Ein Walled Garden, im Kontext der digitalen Infrastruktur, beschreibt ein geschlossenes System oder Ökosystem, in dem der Anbieter die Kontrolle über Applikationen, Inhalte und Dienste strikt limitiert und verwaltet. Diese restriktive Umgebung dient der Erhöhung der Systemstabilität und der Durchsetzung spezifischer Sicherheitsstandards, da nur geprüfte Software zugelassen wird.
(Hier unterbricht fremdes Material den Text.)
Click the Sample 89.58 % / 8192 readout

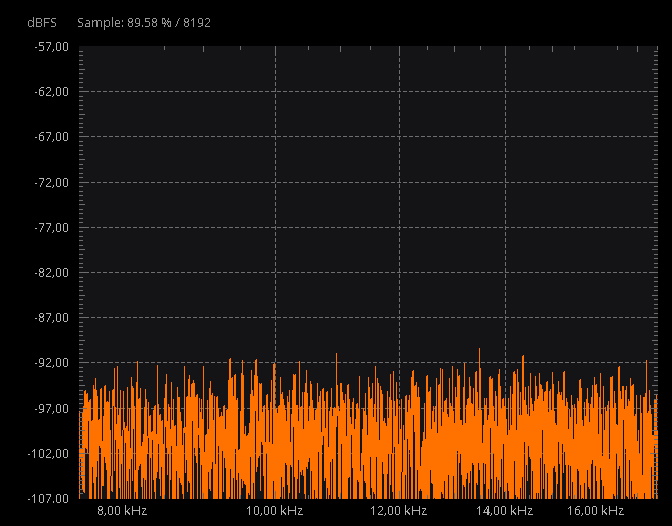click(x=144, y=22)
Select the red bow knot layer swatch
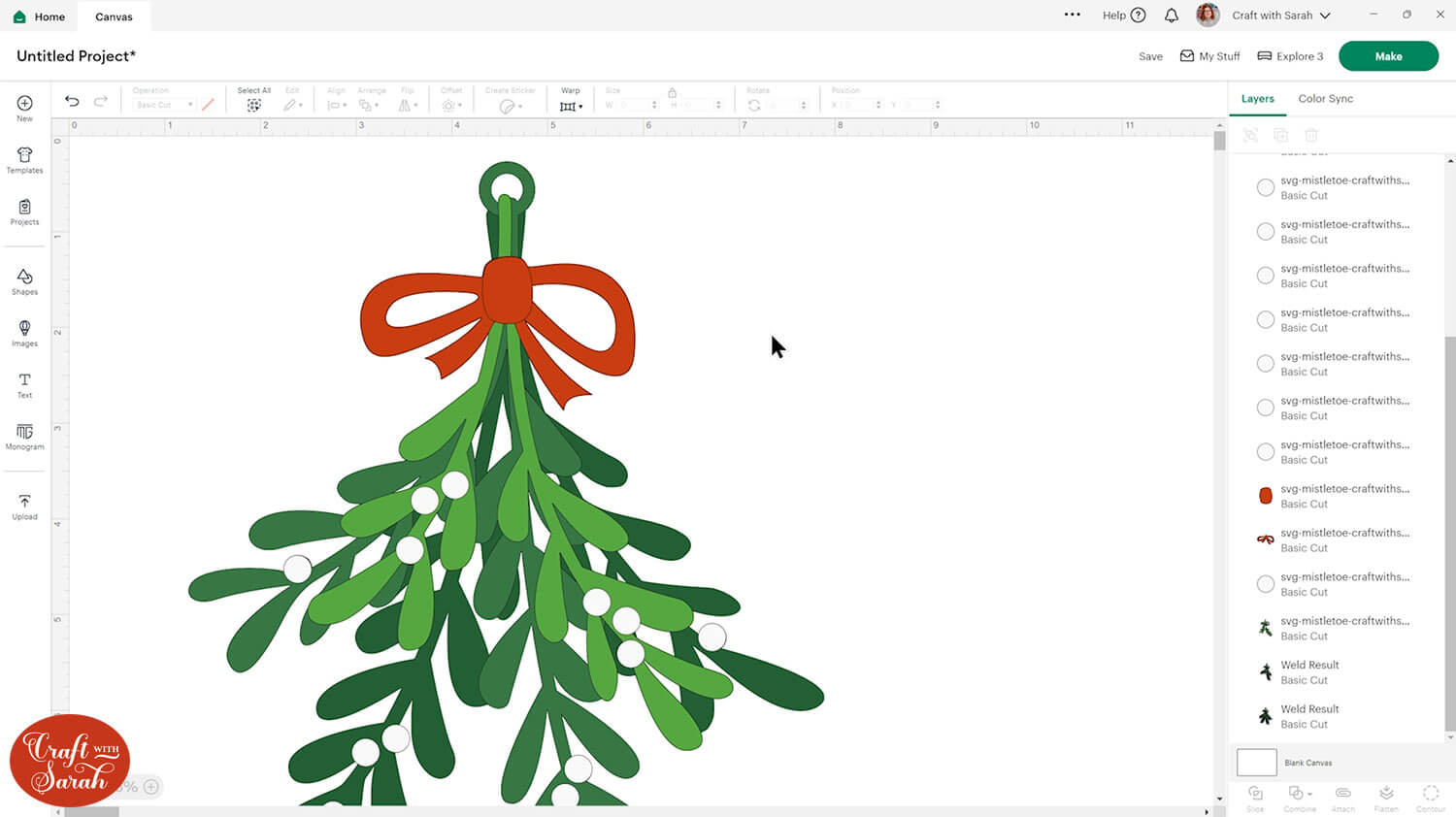The height and width of the screenshot is (817, 1456). (1266, 496)
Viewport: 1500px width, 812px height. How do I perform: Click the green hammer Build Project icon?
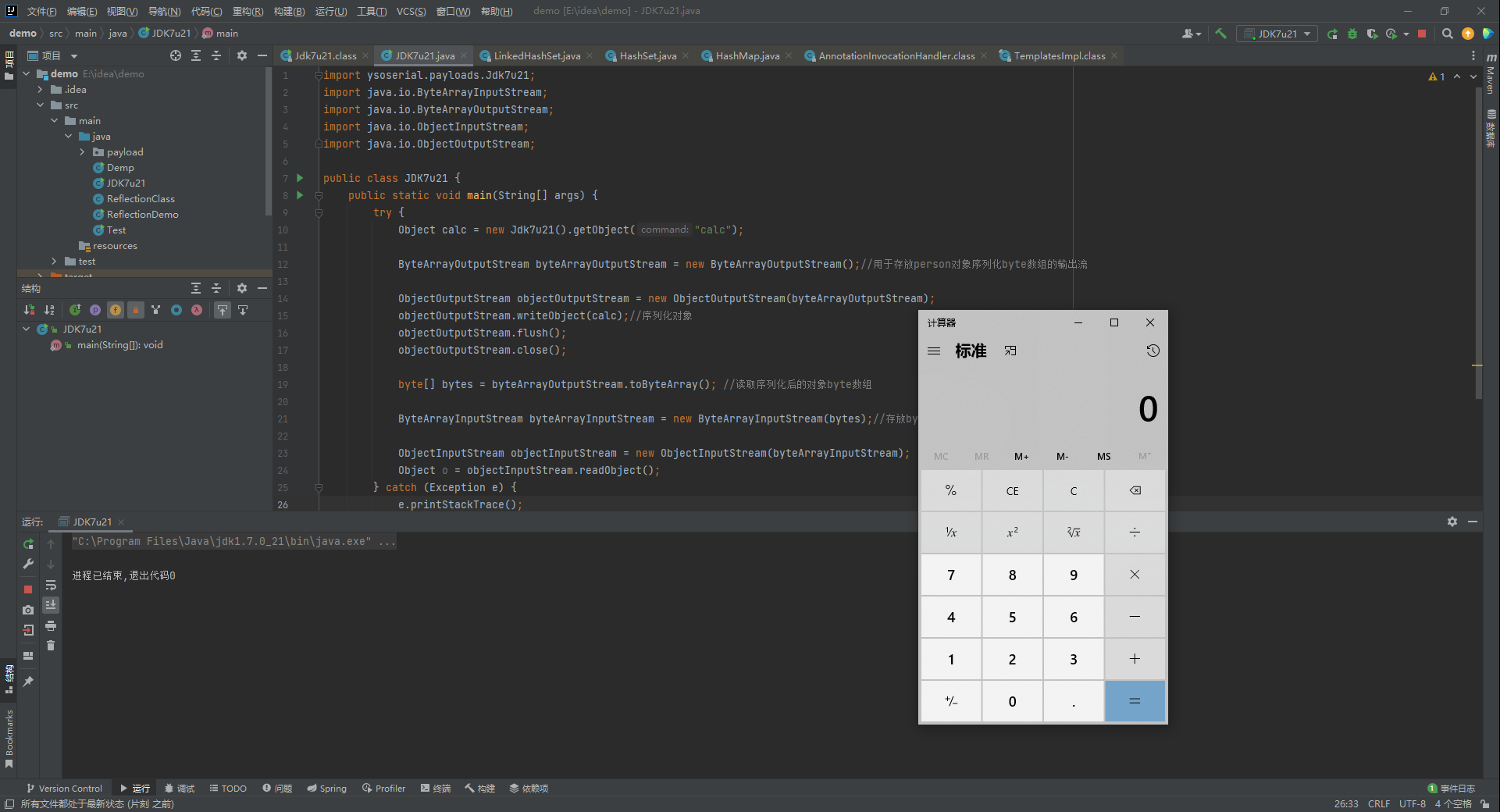tap(1220, 34)
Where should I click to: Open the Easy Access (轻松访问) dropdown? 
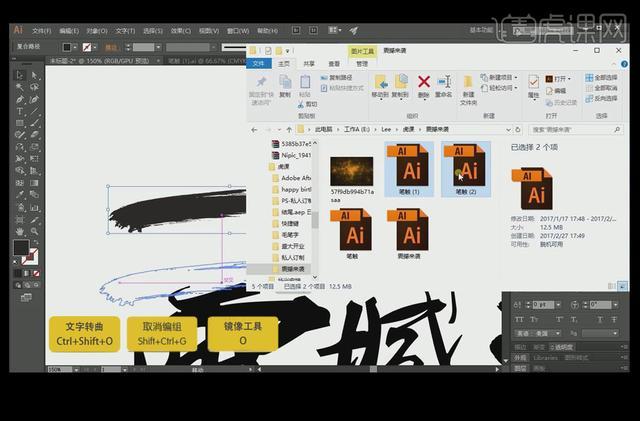(500, 88)
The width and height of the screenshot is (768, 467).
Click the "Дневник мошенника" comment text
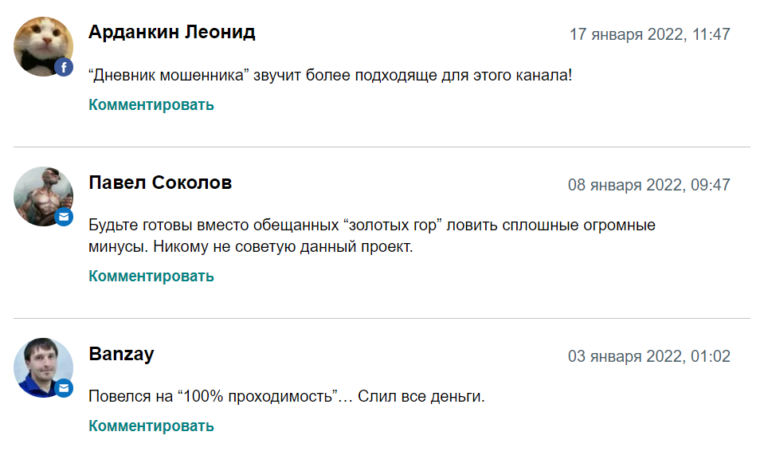tap(330, 75)
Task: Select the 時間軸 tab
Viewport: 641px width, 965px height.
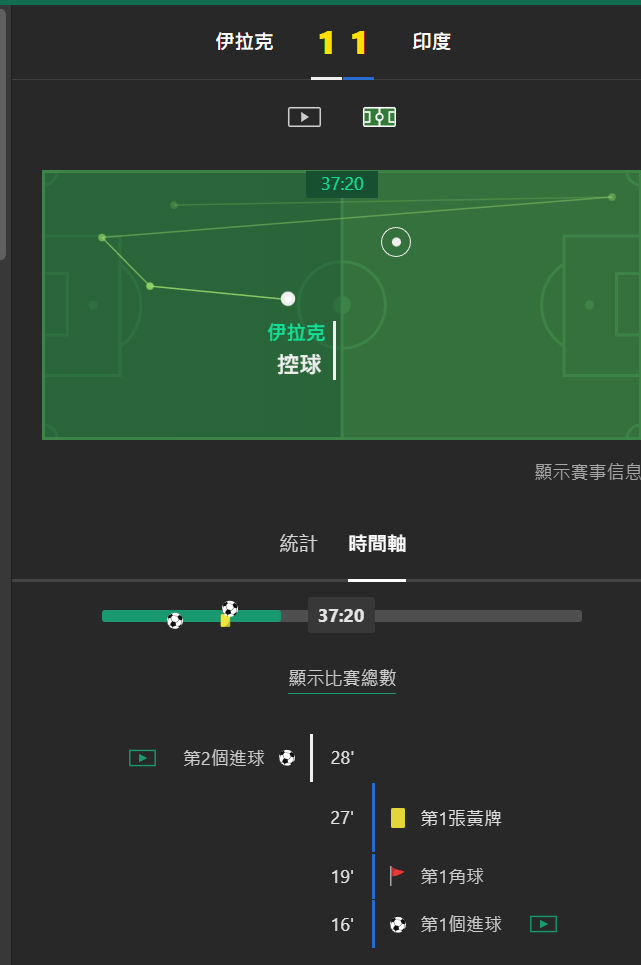Action: pos(377,543)
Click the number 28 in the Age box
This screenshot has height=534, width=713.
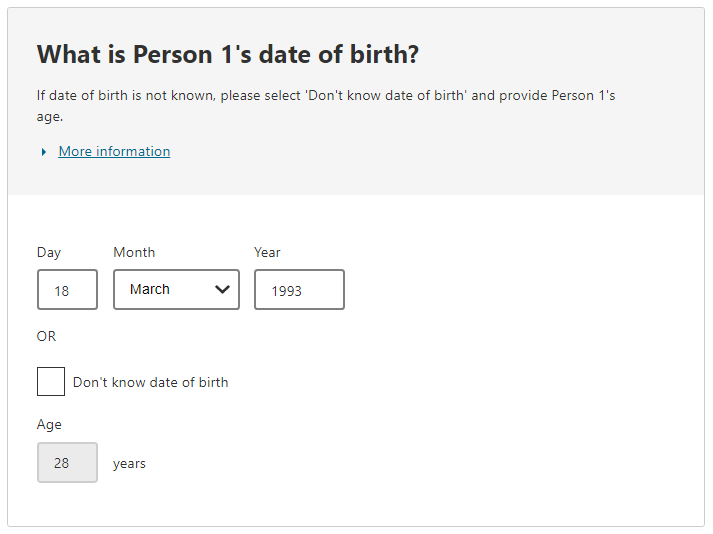click(x=62, y=464)
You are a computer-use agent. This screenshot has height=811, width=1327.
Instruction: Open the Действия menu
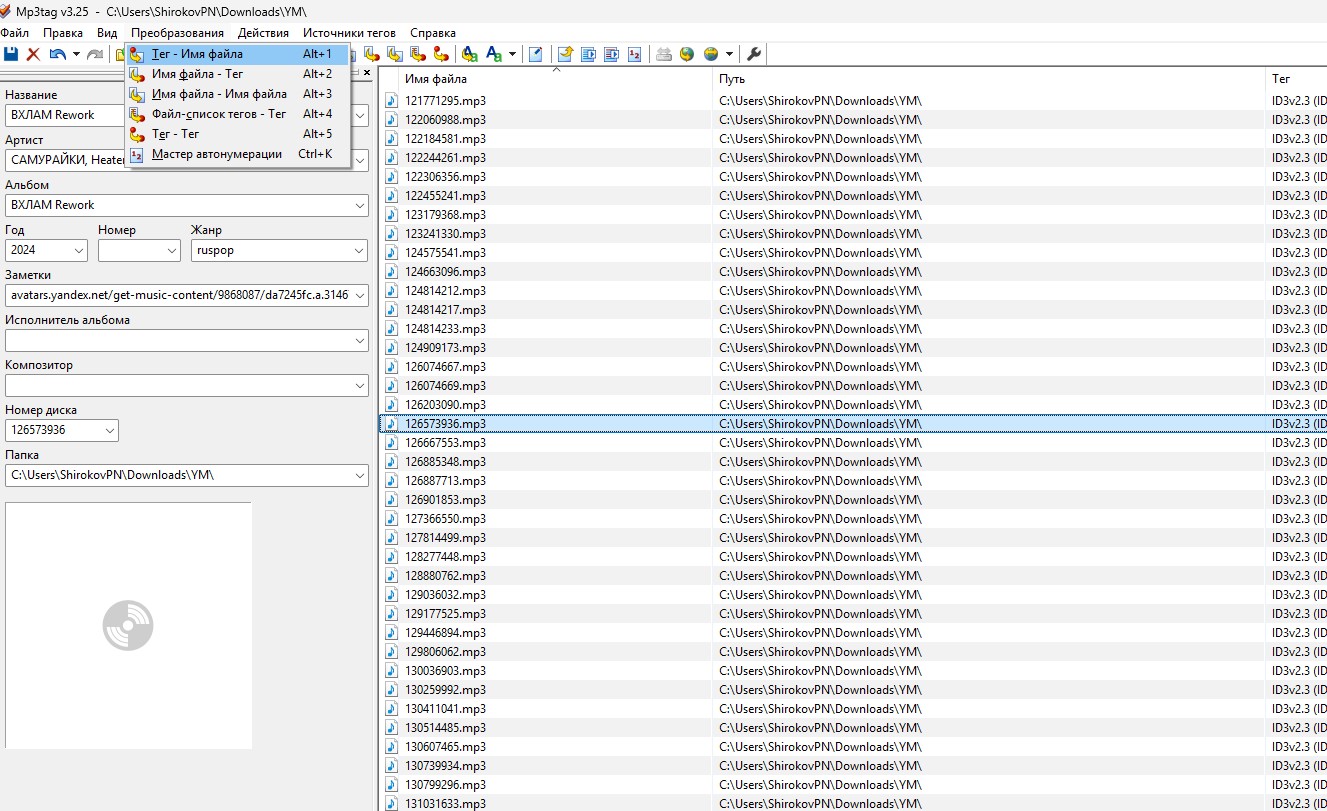[263, 33]
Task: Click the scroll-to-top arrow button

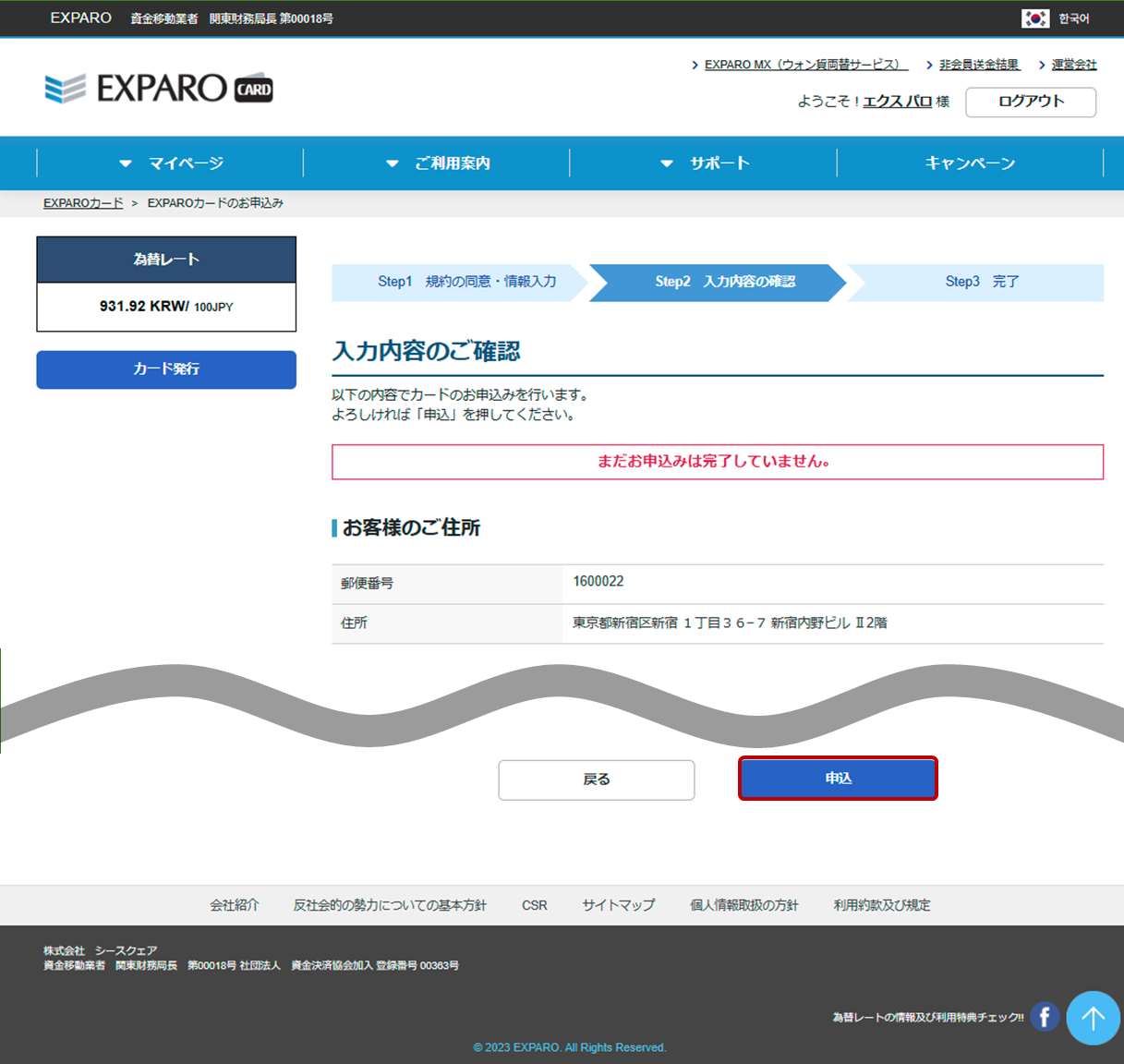Action: pos(1093,1018)
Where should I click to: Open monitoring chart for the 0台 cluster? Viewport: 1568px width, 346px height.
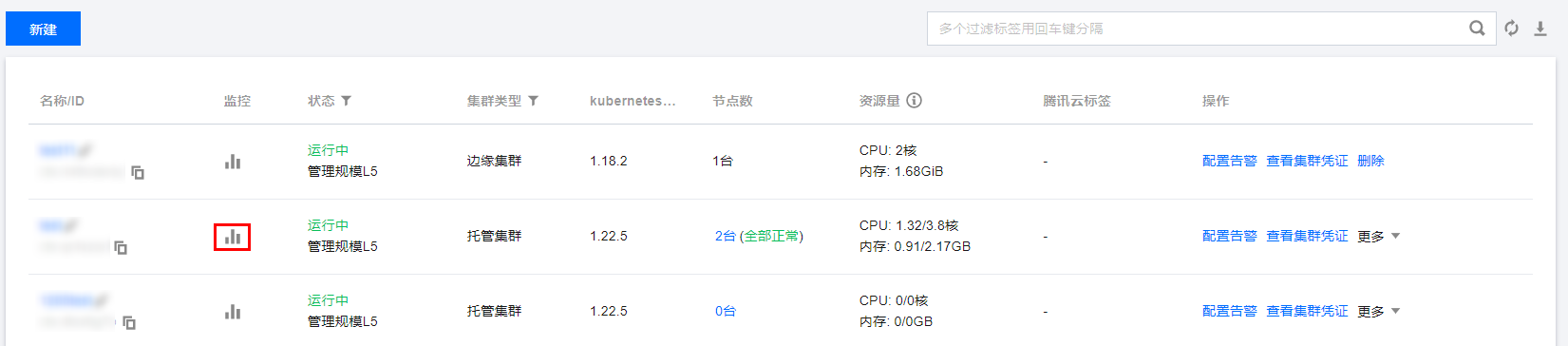point(233,312)
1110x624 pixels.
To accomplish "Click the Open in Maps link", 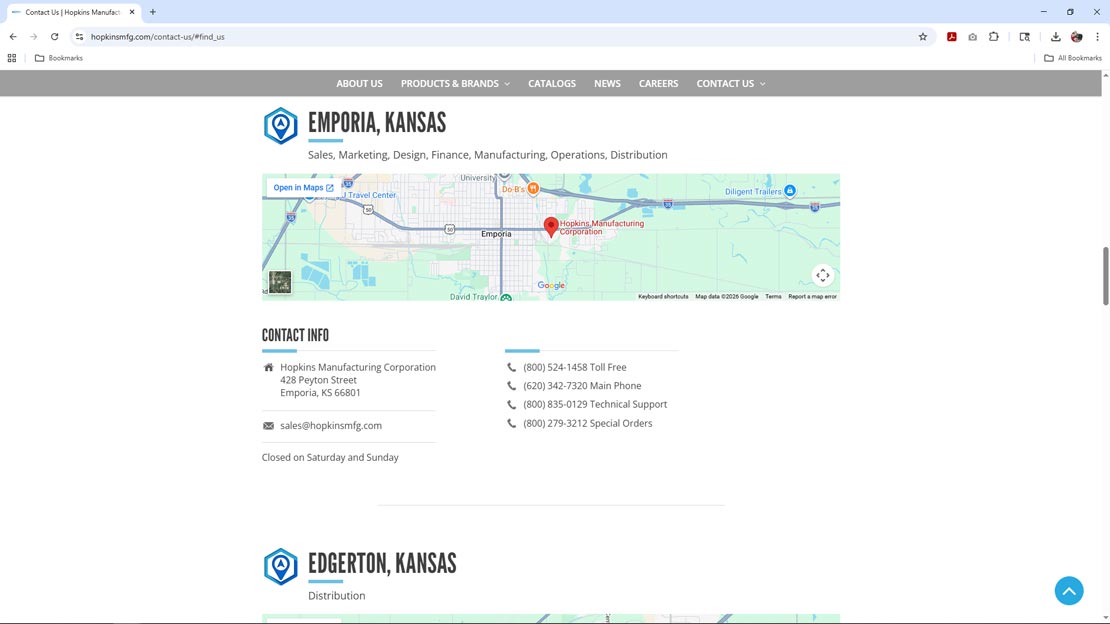I will (x=303, y=188).
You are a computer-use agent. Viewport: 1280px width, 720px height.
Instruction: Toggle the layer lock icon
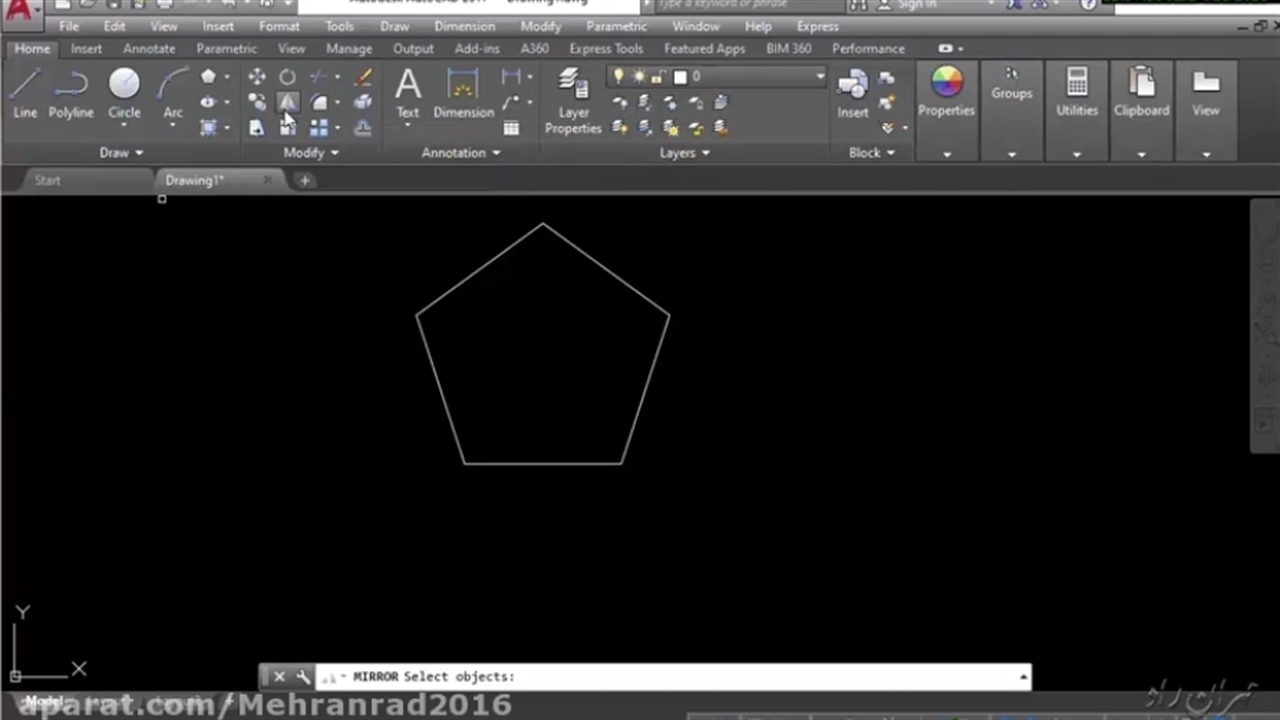point(658,77)
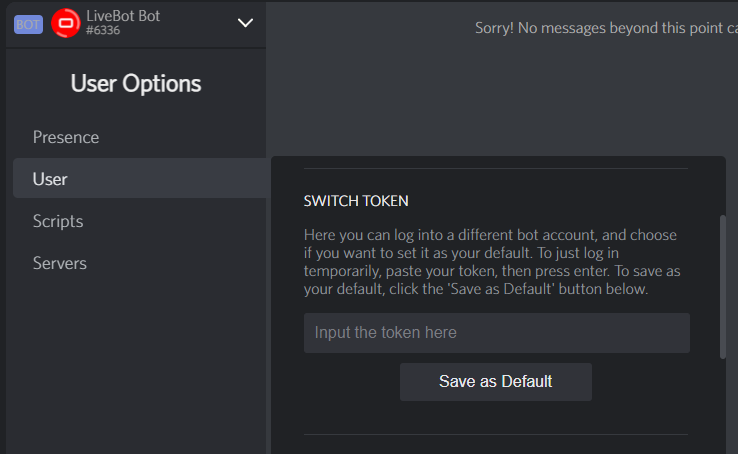Open the Presence options

[x=66, y=137]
Die Konsequenz dieser Zentralisierung ist eine reduzierte Interoperabilität mit externen Systemen und eine Abhängigkeit des Nutzers von den Richtlinien des Plattformbetreibers.
Zugriffskontrolle
Die Zugriffskontrolle ist hochgradig restriktiv und umfasst die Prüfung jeder Applikation vor der Aufnahme in den Store sowie die Überwachung aller Kommunikationspfade, wodurch die Einführung nicht autorisierter Software wirksam unterbunden wird.
Proprietär
Die proprietäre Natur des Systems bedingt, dass definierte Schnittstellen und Protokolle ausschließlich vom Betreiber kontrolliert werden, was zwar die Sicherheit erhöht, jedoch Innovationen von Drittanbietern außerhalb dieses Rahmens limitiert.
Etymologie
Die bildliche Bezeichnung stammt aus dem Englischen und beschreibt einen Garten, der von einer Mauer umgeben ist, was die Abgeschlossenheit des Systems versinnbildlicht.